Allah cc Yardımcımız olsun!
Resûlullah sav Yârimiz olsun!
Ehl-i Âbâ as Kârımız olsun!
Hakk Erenler Varımız olsun!
İnşâallah!...
NİMETin tamamının HAYRına ULAŞmak dileğiyle İNŞAALLAH!...

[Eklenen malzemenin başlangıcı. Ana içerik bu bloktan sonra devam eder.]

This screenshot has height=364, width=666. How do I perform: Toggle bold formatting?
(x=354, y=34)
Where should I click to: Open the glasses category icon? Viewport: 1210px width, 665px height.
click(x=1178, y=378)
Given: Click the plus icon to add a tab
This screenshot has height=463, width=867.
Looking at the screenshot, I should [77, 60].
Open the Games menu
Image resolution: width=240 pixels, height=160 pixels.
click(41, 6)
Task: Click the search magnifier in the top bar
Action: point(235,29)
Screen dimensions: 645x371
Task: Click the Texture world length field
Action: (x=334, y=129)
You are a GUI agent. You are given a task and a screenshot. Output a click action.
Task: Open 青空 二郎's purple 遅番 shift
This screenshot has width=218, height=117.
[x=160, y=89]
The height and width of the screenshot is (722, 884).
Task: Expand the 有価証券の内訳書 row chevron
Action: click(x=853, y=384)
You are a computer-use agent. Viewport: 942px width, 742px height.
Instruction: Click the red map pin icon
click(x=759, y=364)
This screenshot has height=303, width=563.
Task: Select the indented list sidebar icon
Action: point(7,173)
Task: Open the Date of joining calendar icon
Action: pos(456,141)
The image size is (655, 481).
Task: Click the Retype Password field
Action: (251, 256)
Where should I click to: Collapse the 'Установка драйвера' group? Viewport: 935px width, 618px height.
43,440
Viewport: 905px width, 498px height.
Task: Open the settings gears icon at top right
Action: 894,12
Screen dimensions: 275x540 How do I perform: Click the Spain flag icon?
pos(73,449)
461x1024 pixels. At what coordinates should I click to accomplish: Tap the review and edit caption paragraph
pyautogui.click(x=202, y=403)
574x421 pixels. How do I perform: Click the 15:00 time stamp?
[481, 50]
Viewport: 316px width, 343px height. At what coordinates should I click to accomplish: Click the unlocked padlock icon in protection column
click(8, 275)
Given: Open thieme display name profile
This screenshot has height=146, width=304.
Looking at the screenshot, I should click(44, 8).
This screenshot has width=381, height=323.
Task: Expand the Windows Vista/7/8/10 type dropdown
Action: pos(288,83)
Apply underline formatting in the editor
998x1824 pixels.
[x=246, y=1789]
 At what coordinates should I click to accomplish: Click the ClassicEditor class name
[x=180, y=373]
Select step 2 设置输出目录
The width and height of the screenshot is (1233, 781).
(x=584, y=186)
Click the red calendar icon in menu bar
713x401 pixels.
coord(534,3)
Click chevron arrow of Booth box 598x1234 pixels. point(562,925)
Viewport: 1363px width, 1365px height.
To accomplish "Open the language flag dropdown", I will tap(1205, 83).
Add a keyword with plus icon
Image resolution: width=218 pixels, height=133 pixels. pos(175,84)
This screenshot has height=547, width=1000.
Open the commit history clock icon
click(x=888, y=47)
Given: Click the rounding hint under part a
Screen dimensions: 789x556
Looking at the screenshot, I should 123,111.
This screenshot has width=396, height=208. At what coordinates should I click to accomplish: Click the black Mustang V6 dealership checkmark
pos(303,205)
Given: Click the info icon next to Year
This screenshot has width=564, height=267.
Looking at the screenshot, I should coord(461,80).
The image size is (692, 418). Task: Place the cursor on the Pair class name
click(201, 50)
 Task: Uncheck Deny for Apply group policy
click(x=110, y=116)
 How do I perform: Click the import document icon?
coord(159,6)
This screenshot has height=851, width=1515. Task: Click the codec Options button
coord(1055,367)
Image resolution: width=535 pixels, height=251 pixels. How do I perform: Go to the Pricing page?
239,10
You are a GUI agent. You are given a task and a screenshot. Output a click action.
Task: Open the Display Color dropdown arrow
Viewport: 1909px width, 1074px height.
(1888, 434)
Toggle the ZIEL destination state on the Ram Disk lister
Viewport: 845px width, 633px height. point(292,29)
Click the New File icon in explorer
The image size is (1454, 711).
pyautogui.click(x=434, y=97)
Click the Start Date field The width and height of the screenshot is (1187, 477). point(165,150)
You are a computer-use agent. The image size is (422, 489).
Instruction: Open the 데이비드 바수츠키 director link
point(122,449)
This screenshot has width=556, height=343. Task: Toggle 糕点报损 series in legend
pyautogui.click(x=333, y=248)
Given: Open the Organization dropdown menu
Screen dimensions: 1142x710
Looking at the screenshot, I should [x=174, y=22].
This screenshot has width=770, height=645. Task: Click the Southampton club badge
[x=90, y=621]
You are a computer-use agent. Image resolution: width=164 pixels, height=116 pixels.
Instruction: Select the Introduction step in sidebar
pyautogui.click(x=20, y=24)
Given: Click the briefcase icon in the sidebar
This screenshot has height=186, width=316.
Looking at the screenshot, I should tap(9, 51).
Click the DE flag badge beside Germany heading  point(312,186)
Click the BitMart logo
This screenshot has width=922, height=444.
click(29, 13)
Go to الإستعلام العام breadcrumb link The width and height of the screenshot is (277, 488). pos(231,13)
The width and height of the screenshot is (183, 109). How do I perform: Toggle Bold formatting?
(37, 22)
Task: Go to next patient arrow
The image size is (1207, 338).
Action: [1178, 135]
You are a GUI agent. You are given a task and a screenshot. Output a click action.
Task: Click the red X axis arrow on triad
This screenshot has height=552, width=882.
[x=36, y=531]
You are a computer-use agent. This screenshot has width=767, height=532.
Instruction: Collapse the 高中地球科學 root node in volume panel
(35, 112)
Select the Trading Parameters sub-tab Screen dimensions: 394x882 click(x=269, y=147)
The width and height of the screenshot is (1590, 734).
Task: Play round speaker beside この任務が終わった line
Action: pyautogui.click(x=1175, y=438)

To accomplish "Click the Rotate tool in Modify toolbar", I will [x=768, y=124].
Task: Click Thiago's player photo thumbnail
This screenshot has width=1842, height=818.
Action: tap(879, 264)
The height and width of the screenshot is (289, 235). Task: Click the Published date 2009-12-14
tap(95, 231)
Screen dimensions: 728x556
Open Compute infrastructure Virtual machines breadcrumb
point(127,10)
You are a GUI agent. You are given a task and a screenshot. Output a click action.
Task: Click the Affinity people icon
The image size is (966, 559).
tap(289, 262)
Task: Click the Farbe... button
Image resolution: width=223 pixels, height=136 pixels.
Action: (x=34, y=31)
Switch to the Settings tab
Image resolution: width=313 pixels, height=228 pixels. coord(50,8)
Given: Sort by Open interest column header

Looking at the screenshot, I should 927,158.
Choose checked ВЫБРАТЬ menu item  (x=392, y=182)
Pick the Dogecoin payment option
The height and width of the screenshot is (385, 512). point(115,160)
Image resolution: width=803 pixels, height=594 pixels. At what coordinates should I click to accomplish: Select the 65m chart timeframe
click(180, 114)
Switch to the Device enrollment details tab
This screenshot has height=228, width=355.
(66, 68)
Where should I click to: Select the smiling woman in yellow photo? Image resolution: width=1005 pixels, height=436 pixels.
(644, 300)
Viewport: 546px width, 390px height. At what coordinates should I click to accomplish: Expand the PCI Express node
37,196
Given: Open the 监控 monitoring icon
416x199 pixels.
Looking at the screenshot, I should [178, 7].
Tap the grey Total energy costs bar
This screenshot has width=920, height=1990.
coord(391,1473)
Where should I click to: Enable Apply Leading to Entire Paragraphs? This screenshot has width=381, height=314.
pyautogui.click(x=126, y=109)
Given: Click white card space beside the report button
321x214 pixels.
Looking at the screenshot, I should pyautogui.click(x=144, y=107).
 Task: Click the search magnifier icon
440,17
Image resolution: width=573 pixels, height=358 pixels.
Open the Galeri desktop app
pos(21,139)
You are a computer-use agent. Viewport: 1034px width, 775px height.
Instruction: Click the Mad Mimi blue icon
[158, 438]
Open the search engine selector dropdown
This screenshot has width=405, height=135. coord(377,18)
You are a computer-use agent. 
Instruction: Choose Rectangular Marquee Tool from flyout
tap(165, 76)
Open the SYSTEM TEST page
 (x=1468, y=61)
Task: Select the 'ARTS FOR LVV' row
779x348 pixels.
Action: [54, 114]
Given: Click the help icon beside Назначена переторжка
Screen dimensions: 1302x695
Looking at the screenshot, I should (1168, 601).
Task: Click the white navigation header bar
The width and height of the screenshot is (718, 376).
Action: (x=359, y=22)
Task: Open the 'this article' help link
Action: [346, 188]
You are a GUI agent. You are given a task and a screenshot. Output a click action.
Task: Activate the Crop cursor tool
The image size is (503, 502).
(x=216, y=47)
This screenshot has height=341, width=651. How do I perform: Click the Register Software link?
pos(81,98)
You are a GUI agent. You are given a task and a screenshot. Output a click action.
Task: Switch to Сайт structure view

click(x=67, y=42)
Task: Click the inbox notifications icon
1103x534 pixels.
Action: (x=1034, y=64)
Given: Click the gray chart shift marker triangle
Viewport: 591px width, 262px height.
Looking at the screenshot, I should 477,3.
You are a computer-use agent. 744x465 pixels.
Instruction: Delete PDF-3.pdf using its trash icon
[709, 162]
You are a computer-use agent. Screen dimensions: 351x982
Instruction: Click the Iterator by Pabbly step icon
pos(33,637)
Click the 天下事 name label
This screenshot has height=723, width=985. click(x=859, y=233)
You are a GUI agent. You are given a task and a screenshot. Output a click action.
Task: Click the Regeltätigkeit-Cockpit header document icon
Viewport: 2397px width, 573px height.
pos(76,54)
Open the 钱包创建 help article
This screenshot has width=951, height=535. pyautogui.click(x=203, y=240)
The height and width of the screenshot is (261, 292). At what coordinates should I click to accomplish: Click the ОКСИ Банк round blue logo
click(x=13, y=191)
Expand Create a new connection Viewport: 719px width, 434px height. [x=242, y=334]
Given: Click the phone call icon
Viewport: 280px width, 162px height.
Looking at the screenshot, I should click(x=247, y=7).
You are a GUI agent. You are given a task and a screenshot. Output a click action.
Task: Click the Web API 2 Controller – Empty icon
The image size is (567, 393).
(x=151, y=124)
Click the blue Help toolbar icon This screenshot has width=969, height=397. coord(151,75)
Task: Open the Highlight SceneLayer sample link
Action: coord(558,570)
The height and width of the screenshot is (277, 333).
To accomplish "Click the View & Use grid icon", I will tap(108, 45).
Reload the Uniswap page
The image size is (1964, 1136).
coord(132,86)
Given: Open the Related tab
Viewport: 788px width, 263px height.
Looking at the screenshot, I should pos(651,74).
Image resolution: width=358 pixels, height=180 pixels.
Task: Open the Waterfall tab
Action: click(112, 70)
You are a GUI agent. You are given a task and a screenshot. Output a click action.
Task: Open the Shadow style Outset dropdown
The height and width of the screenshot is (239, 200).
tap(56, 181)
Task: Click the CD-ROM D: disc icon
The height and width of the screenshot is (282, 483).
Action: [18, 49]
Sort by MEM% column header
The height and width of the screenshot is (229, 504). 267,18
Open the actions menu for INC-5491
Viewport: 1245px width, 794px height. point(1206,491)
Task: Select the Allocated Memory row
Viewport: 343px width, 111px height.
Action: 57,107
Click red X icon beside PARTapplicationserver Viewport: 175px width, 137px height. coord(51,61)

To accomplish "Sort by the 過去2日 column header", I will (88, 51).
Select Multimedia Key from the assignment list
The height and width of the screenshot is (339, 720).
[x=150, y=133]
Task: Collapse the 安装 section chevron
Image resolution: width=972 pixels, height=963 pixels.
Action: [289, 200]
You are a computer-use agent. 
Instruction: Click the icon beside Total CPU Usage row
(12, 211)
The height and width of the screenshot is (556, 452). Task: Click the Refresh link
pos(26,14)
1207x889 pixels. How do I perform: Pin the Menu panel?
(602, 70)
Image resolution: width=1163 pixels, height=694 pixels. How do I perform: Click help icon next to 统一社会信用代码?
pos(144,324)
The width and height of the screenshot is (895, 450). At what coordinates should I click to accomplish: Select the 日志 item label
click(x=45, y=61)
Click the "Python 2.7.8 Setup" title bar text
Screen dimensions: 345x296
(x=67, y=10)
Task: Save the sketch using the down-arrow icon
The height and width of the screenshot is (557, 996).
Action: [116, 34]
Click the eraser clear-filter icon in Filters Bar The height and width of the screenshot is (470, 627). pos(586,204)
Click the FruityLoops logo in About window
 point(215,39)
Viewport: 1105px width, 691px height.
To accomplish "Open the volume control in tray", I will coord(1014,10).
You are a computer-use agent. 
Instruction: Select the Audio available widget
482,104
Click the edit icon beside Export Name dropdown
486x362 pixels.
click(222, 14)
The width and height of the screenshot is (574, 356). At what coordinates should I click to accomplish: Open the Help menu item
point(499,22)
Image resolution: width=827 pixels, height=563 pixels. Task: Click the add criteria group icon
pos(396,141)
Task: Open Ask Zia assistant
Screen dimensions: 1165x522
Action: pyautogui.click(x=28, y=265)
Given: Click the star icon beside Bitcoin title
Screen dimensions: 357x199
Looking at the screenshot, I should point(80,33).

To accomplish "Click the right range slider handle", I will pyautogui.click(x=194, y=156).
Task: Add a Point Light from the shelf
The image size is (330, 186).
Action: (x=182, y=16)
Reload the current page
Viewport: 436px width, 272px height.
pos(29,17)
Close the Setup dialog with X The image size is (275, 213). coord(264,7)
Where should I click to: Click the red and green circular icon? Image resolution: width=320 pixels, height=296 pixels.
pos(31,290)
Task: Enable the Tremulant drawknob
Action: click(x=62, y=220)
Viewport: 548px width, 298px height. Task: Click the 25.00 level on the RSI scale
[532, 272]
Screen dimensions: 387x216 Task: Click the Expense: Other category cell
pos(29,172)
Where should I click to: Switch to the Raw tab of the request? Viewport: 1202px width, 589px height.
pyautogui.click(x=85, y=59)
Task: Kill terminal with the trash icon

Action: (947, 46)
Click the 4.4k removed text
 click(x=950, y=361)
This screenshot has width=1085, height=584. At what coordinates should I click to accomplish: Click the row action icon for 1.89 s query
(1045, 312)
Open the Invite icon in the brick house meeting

--- Muaz (radiyallahu anhu)'dan: Resûlullah (sav) bir kimsenin: "Yâ RABBi senden ni'metin kemâlini istiyorum." dediğini işitince sordu: "Ni'metin kemâli nedir?" O kimse: "Bu bir duadır, onunla dua edip onunla hayr (çok mal) ümit ettim!" deyince Resûlullah (sav): "Sordum; zîrâ, ni'metin kemâli cennete girmektir, ateşten kurtulmaktır." buyurdu. Bir başkası: "Zü'l-Celâli ve'l-ikram: Ey Celâl ve ikrâm sahibi RABBim!" deyince Resûlullah (sav) hemen şunu buyurdu. "Duana icâbet edilmiştir, durma iste!" buyurdu. Bir başkası: "Yâ RABBi Senden sabır istiyorum!" dediğini işitince ise: "ALLAH (cc)'dan belâ istedin, afiyet de iste!" buyurmuştur.
(Tirmizî, davat 99-3524)
DEVRANında-SEYRANında- CEVLANında ve HAYRANında
Rabbenâ yessir velâ tuassir!
Rabbenâ temmim bi'l- Hayrünâ!..
Rabbımız kolaylaştır, zorlaştırma
Rabbımız hayrımızı tamamla!..
Âmin Yâ Latîf (cc)
Âmin Yâ Kerîm (cc)
Âmin Yâ Rahîm (cc)
Âmin Yâ Vedûd (cc)
Elhamdülillahi rabbilâlemin..
MuhaMMedi MuHABBEtlerimİZle!....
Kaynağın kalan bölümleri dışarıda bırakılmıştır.